Exercise aim:
Can you rewrite the stretch of rows from the line containing "MLTP [button] (784, 24)" through the line containing "Rolamentos (401, 2435)", substituting "Catalogs" for "Catálogos" and leaving everything else as is?
----- Record set -----
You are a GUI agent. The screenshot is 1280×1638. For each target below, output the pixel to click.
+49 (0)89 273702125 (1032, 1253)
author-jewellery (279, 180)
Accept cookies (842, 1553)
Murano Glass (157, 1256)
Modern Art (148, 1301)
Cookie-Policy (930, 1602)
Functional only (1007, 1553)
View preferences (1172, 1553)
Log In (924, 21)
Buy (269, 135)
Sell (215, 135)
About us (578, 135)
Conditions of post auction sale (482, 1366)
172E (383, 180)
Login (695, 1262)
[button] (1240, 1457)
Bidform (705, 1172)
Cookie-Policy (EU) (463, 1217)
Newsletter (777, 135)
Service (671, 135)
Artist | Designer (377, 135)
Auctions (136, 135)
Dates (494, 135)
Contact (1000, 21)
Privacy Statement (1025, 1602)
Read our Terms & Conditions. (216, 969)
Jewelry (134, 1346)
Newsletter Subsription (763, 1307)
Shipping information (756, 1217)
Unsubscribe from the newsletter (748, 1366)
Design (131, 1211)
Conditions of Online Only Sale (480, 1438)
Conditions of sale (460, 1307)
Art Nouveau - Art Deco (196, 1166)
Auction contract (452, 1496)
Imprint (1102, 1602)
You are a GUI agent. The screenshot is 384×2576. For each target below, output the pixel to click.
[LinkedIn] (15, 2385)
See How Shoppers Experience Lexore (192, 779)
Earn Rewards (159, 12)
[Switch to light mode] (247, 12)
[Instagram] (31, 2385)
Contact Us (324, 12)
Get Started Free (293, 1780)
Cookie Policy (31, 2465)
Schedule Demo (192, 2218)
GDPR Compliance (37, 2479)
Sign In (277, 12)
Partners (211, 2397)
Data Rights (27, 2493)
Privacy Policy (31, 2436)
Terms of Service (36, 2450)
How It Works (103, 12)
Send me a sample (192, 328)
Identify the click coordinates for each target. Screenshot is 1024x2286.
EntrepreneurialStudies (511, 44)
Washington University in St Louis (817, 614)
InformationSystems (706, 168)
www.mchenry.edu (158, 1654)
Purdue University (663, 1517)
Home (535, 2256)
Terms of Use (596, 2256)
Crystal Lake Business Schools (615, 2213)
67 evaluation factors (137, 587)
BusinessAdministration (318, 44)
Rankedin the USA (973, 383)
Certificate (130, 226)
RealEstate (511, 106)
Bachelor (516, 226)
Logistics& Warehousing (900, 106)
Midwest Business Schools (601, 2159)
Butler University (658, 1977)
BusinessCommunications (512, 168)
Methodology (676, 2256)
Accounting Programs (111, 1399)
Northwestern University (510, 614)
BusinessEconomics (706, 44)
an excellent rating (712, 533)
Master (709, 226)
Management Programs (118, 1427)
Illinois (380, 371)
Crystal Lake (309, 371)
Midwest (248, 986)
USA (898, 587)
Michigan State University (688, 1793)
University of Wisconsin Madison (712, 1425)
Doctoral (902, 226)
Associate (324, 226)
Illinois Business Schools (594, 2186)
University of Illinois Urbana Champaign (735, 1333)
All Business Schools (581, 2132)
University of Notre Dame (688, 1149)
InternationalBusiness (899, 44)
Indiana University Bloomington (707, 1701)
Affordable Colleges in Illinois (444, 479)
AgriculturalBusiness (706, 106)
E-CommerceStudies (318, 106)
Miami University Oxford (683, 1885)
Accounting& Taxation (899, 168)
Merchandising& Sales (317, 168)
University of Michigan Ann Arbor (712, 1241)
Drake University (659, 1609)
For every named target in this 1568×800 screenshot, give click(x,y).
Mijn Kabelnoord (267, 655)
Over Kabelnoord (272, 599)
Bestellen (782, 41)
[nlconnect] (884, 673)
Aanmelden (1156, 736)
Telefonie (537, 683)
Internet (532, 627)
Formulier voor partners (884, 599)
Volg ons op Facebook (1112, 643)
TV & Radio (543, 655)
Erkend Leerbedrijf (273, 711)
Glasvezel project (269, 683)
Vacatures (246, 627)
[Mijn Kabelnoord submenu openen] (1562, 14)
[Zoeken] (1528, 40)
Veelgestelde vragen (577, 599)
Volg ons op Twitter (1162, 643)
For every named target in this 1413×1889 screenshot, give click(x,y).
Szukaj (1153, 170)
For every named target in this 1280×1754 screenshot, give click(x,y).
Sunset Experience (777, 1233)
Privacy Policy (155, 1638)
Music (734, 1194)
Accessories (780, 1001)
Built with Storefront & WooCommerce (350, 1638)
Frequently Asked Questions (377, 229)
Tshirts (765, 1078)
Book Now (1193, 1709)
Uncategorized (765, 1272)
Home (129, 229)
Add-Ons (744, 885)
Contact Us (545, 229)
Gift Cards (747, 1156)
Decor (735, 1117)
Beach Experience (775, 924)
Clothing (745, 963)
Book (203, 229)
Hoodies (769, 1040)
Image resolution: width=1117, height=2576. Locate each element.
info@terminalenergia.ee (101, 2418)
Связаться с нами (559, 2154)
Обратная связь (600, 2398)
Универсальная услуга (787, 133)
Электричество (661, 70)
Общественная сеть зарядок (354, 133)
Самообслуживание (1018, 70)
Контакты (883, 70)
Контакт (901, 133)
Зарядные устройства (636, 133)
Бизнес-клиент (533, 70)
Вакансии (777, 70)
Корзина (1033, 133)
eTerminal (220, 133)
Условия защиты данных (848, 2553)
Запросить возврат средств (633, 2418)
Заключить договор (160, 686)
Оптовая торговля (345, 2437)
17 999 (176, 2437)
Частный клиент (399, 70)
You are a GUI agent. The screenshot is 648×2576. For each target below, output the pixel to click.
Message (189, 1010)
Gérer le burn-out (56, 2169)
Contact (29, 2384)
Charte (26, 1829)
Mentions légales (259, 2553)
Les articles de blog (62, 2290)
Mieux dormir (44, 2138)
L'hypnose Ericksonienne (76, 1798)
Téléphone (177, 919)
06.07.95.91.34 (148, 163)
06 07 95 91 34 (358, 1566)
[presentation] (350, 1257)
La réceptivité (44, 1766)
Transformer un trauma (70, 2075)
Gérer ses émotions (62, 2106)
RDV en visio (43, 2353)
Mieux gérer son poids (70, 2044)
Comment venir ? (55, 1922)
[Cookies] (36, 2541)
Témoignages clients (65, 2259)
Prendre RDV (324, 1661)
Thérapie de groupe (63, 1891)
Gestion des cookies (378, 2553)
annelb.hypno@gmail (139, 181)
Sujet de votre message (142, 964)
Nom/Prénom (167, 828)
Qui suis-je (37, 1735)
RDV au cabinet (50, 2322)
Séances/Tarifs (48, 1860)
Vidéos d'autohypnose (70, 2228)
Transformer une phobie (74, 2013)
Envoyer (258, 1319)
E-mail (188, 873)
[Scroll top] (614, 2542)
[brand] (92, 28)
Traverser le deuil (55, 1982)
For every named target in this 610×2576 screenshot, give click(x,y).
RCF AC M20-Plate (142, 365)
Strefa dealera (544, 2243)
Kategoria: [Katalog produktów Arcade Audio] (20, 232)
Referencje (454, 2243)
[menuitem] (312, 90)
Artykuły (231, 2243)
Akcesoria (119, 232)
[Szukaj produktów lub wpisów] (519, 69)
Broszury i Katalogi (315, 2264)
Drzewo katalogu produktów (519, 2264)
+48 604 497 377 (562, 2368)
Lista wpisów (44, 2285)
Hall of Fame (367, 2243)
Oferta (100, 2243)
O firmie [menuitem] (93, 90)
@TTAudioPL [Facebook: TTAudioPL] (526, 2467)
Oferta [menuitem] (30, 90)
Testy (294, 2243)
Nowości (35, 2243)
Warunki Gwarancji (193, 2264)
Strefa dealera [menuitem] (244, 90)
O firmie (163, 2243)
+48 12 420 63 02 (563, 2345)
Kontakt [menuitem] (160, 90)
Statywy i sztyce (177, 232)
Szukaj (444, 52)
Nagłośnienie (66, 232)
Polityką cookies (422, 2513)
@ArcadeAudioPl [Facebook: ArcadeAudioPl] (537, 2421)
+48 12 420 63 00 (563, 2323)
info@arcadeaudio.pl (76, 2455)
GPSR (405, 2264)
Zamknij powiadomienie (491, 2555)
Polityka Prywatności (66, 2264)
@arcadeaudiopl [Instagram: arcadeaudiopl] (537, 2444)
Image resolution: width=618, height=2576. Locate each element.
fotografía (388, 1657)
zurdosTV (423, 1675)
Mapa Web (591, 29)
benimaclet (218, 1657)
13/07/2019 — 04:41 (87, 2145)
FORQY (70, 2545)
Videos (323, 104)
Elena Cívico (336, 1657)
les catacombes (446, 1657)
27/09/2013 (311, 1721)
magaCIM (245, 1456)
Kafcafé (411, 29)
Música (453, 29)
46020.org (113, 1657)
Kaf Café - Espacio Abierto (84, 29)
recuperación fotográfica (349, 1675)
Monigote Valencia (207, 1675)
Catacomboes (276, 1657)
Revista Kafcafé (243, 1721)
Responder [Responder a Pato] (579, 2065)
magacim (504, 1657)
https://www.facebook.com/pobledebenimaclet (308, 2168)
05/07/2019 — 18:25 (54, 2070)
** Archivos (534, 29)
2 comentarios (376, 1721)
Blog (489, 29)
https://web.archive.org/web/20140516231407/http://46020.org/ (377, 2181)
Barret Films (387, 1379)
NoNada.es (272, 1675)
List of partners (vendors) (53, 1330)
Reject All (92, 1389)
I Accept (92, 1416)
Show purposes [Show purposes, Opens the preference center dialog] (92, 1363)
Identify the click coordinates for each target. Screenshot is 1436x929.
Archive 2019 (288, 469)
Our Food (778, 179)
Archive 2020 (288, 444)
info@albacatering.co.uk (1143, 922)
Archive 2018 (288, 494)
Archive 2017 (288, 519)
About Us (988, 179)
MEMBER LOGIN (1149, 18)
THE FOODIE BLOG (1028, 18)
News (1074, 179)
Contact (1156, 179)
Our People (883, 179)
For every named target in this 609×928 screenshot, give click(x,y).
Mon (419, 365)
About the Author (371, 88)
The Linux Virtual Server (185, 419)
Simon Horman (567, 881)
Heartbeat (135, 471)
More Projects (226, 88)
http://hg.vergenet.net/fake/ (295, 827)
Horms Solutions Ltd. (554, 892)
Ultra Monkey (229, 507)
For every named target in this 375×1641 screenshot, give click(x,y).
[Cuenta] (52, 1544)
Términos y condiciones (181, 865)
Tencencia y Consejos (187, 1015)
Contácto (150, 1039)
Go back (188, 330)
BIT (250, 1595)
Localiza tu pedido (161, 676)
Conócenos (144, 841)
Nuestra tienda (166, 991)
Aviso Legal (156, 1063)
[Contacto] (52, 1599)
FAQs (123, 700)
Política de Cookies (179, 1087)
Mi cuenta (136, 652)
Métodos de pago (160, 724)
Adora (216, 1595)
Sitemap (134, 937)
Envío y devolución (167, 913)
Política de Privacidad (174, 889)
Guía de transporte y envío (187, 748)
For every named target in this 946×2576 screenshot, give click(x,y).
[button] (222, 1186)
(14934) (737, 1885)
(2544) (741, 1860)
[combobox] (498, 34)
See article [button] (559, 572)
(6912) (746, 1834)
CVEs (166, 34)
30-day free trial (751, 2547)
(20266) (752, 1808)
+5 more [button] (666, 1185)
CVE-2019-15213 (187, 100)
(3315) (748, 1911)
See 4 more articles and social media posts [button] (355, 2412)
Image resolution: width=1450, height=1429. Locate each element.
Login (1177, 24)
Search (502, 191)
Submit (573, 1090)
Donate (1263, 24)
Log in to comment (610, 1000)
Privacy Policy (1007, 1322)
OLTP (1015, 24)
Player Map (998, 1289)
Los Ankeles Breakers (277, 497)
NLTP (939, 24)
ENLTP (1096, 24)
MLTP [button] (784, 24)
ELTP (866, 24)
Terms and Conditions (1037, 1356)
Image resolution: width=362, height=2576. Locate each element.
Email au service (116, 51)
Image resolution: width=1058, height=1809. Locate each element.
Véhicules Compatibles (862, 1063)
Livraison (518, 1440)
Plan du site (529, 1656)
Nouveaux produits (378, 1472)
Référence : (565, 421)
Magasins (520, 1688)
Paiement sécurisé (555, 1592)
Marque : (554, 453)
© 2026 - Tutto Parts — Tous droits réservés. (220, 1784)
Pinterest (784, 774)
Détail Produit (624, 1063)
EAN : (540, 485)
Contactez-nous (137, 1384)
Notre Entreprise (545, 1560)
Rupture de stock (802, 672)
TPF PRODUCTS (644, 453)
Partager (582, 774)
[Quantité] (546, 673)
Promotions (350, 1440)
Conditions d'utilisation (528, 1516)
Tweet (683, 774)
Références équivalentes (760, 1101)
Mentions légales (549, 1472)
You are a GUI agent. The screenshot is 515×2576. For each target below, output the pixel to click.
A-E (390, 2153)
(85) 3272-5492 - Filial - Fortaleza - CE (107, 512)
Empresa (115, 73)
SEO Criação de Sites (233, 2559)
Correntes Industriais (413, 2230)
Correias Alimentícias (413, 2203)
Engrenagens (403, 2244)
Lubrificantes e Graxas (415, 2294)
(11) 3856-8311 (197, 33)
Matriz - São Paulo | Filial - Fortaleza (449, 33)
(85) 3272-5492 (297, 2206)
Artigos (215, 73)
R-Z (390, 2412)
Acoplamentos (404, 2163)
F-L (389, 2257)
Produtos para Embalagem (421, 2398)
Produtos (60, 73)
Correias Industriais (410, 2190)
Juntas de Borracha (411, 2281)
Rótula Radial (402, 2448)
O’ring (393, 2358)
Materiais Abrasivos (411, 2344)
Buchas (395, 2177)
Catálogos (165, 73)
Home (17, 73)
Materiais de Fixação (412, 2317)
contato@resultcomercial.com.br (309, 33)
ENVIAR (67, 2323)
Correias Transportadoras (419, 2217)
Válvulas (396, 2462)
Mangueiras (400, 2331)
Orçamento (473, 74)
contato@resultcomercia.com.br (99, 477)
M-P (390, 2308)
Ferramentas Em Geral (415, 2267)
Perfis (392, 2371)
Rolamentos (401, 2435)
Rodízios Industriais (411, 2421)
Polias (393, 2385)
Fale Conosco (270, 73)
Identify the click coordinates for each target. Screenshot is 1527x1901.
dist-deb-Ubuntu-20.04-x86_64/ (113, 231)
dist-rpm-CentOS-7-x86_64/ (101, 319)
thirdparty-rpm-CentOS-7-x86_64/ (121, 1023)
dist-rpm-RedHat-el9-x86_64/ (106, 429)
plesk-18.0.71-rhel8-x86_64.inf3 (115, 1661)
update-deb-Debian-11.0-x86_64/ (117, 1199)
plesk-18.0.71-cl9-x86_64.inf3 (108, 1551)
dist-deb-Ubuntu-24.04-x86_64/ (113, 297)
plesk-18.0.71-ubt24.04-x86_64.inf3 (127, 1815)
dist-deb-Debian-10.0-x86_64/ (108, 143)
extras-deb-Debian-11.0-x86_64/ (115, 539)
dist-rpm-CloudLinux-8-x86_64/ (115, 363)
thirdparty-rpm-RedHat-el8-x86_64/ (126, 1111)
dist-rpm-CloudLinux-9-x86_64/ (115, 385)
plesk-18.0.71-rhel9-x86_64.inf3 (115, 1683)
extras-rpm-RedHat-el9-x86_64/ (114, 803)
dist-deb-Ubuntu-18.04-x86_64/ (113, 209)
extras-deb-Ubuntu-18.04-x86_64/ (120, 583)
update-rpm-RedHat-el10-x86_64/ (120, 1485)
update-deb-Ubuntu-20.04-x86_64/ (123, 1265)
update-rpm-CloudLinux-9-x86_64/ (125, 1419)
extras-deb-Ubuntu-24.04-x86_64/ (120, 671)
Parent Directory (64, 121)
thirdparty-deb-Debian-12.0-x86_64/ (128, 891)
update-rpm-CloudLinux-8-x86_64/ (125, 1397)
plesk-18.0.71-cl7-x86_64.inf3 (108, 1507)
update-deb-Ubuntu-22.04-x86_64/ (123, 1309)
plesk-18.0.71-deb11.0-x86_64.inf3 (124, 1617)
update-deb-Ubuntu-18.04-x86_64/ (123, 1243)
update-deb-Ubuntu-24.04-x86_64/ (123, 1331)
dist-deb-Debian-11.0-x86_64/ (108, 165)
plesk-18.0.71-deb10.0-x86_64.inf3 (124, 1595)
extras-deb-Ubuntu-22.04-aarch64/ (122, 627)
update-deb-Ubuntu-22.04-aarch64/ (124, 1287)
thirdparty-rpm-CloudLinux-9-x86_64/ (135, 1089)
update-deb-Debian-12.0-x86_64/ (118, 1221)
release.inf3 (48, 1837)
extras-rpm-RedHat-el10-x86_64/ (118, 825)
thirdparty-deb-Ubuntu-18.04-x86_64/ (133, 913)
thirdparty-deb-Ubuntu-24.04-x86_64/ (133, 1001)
-----
Solution for this problem:
MLTP [button] (784, 24)
ELTP (866, 24)
Terms and Conditions (1037, 1356)
Image resolution: width=362, height=2576. Locate each element.
Email au service (116, 51)
Image resolution: width=1058, height=1809. Locate each element.
Véhicules Compatibles (862, 1063)
Livraison (518, 1440)
Plan du site (529, 1656)
Nouveaux produits (378, 1472)
Référence : (565, 421)
Magasins (520, 1688)
Paiement sécurisé (555, 1592)
Marque : (554, 453)
© 2026 - Tutto Parts — Tous droits réservés. (220, 1784)
Pinterest (784, 774)
Détail Produit (624, 1063)
EAN : (540, 485)
Contactez-nous (137, 1384)
Notre Entreprise (545, 1560)
Rupture de stock (802, 672)
TPF PRODUCTS (644, 453)
Partager (582, 774)
[Quantité] (546, 673)
Promotions (350, 1440)
Conditions d'utilisation (528, 1516)
Tweet (683, 774)
Références équivalentes (760, 1101)
Mentions légales (549, 1472)
You are a GUI agent. The screenshot is 515×2576. For each target below, output the pixel to click.
A-E (390, 2153)
(85) 3272-5492 - Filial - Fortaleza - CE (107, 512)
Empresa (115, 73)
SEO Criação de Sites (233, 2559)
Correntes Industriais (413, 2230)
Correias Alimentícias (413, 2203)
Engrenagens (403, 2244)
Lubrificantes e Graxas (415, 2294)
(11) 3856-8311 (197, 33)
Matriz - São Paulo | Filial - Fortaleza (449, 33)
(85) 3272-5492 (297, 2206)
Artigos (215, 73)
R-Z (390, 2412)
Acoplamentos (404, 2163)
F-L (389, 2257)
Produtos para Embalagem (421, 2398)
Produtos (60, 73)
Correias Industriais (410, 2190)
Juntas de Borracha (411, 2281)
Rótula Radial (402, 2448)
O’ring (393, 2358)
Materiais Abrasivos (411, 2344)
Buchas (395, 2177)
Catalogs (165, 73)
Home (17, 73)
Materiais de Fixação (412, 2317)
contato@resultcomercial.com.br (309, 33)
ENVIAR (67, 2323)
Correias Transportadoras (419, 2217)
Válvulas (396, 2462)
Mangueiras (400, 2331)
Orçamento (473, 74)
contato@resultcomercia.com.br (99, 477)
M-P (390, 2308)
Ferramentas Em Geral (415, 2267)
Perfis (392, 2371)
Rolamentos (401, 2435)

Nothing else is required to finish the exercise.